After 30 years in business, locksmith loses his license — for 1980 crime

Collateral consequences of criminal convictions are wide. Convictions impact everything from later custody decisions to loss of driving privileges. You can peruse the 85 pages of collateral consequences for Alabama here. There are some odd ones. For instance, if you commit a felony, you cannot get victim compensation.  These are some reasons I am a proponent of strong and broad expungement statutes.

This is true of misdemeanors as well:

Misdemeanors have traditionally received short shrift in the legal scholarship and in the public debate over criminal justice. But this inattention is a mistake. Misdemeanors make up 80 percent of U.S. criminal dockets. Most convictions in this country are for misdemeanors—this is what our criminal system does most of the time to the most people.

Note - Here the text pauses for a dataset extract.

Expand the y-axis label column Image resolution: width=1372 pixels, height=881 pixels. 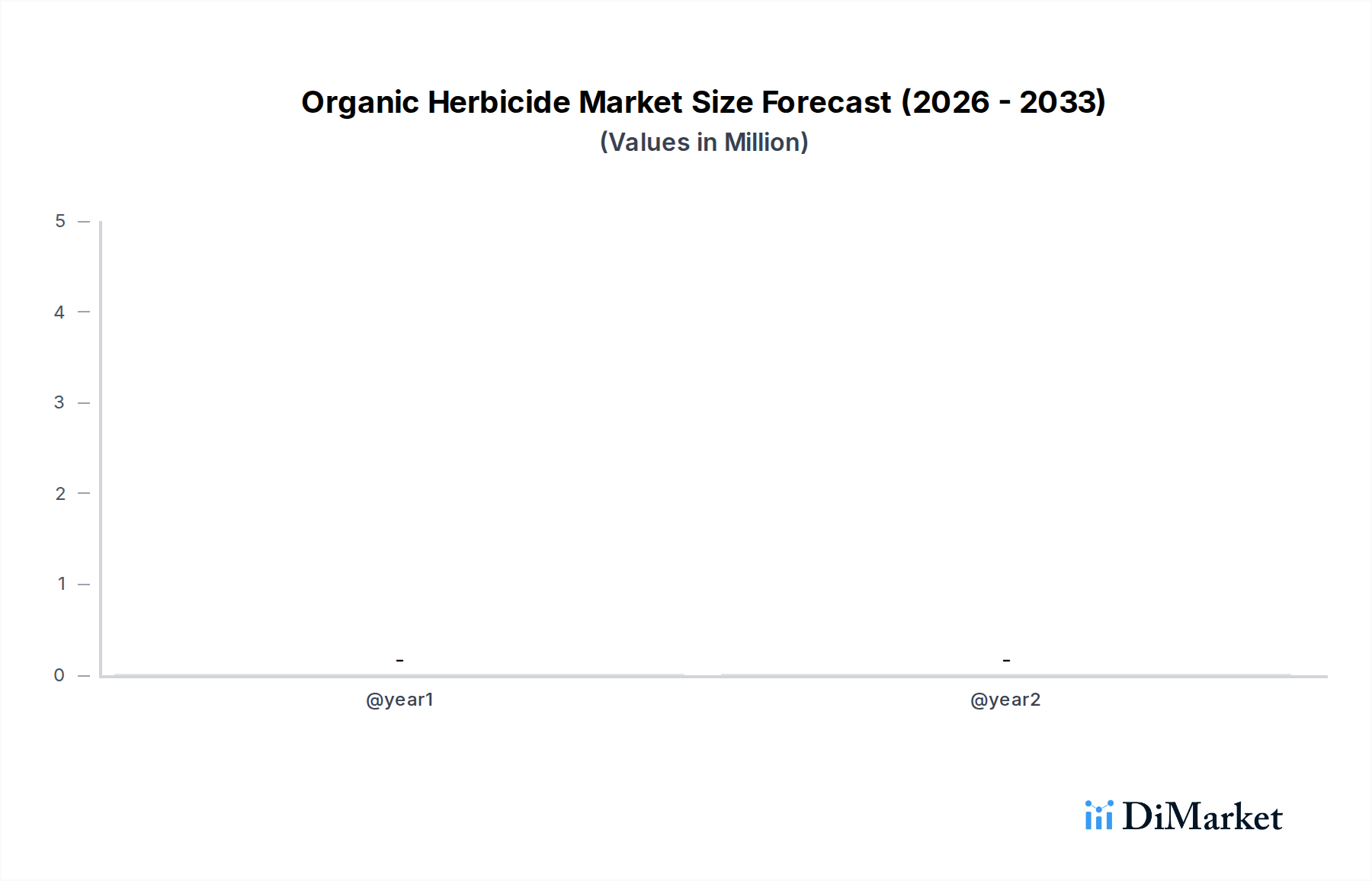click(61, 448)
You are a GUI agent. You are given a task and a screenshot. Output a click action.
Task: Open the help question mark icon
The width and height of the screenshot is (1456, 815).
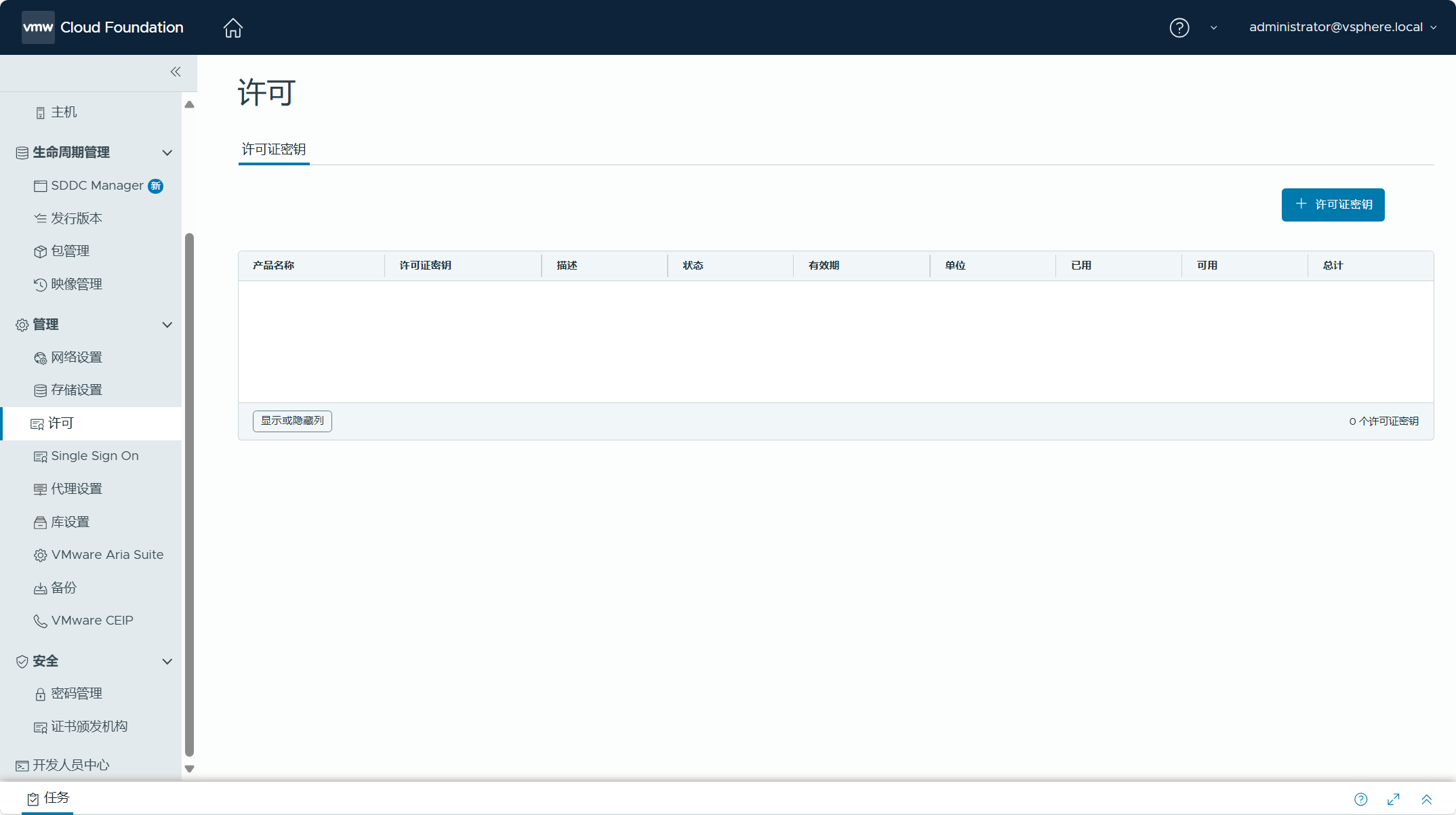click(1179, 28)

A news story reveals further why its important:

Shayne Gatlin opened his locksmith business outside of Dallas more than 30 years ago. “Over the decades, he worked hard and grew his operation to three trucks and a retail shop, eventually acquiring more than 100,000 customers. The Better Business Bureau granted him its top rating.”

Which is why, this past June, Gatlin was perplexed to receive a letter informing him that suddenly, after 31 years of unblemished work, a dozen of those state-licensed, the very same agency had suddenly determined he posed an unacceptable threat to public safety. His application to pursue his 32nd year of locksmithing was being denied. . .

Ever since the agency began regulating locksmithing, he said, it has had a fingerprint card on file for him, part of the criminal background check it performs to ensure applicants meet the legal standards for the profession. Gatlin had also self-disclosed his 1980 crime, as required by law.

But this year the agency began collecting digital fingerprints, he said. When Gatlin submitted his, “that’s when they kicked my application back.”

That appears to have set into motion a mandatory new review of his background, said Steve Thornton, Gatlin’s attorney. But rather than acknowledging Gatlin’s long and clean track record, court records show, the Private Security Program instead treated him as a new locksmith applicant. That meant applying an inflexible rule it had adopted in 2014 stating that any applicant with a house burglary conviction, no matter how long ago it occurred, was to be rejected.

These collateral consequences are vicious. It defeats all we say we believe about repentance and “paying-your-debt.”

To rehabilitation advocates, such so-called blanket bans are vestiges of an outdated view of crime and redemption. “We either believe in the capacity of someone to achieve rehabilitation, or we believe the crime is a permanent bar on employability,” said Douglas Smith, whose work as a policy analyst for the Texas Criminal Justice Coalition is informed by the six years he spent in prison.

Research backs up the former, experts say. Marc Levin, vice president of Criminal Justice Policy at the Texas Public Policy Foundation, points out that studies show steady employment to be a reliable bulwark against recidivism. After seven years without reoffending, he added, the odds of a person repeating his crime is the same as that of someone with no criminal record.

One strategy to deal with these collateral consequences is to challenge the conviction itself. One way available now is to show that the original plea was not knowingly and intelligently made. Was the person represented by a lawyer or did the the person waive the right to such counsel on the record? Alternatively, a person an seek a pardon of the conviction which would wipe the conviction out.